What you have to do: Return every line of the records that includes the string "computer".

Stored items
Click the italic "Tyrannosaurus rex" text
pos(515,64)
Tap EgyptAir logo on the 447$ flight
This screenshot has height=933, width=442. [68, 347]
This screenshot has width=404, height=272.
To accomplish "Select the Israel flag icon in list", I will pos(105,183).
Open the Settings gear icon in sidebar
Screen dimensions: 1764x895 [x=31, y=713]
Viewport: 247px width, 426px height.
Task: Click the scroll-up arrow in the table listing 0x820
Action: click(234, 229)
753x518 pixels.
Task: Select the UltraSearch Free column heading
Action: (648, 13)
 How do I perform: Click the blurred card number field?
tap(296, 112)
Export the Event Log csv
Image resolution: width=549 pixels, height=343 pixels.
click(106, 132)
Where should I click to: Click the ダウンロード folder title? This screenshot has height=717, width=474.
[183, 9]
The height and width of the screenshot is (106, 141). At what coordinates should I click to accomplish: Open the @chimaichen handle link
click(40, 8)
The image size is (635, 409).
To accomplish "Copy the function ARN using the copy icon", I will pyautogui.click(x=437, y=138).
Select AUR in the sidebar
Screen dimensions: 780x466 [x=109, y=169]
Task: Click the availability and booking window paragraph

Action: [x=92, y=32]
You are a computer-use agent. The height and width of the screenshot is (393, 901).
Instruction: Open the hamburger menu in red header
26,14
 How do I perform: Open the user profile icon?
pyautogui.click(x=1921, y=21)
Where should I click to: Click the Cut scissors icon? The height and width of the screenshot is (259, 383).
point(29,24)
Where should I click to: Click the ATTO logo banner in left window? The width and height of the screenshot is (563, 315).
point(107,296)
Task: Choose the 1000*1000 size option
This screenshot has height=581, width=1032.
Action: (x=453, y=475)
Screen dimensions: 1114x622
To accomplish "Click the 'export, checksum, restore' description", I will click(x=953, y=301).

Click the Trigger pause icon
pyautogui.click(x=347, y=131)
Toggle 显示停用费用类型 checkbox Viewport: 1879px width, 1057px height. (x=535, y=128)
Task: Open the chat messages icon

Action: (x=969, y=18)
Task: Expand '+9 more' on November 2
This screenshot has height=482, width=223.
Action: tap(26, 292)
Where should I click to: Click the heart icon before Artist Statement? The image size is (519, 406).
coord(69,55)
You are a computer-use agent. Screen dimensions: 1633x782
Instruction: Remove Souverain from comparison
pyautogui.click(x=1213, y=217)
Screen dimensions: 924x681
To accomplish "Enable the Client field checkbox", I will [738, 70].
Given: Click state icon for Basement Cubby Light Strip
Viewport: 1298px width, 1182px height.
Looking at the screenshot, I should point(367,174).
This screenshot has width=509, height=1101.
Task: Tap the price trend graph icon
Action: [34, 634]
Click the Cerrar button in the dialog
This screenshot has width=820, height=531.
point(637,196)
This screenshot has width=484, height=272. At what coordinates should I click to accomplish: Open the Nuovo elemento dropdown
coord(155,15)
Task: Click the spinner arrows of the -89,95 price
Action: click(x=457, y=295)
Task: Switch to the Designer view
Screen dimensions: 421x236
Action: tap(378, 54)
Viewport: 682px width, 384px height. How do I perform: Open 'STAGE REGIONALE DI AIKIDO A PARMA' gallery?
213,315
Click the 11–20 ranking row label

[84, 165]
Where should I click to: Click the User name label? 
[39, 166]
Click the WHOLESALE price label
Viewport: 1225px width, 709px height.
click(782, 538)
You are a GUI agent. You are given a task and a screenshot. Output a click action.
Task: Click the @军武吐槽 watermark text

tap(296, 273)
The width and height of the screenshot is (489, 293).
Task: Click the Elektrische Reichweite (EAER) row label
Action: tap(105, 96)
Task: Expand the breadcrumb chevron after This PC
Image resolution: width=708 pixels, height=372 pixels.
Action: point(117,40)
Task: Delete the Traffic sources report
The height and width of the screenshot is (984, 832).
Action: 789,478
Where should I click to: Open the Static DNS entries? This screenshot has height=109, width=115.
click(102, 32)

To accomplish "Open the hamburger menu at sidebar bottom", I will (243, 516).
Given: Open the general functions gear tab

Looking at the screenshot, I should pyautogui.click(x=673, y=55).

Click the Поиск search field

Solution for this task:
You are a computer-use agent. The height and width of the screenshot is (393, 901).
You are a computer-use agent. Screen dimensions: 1633x782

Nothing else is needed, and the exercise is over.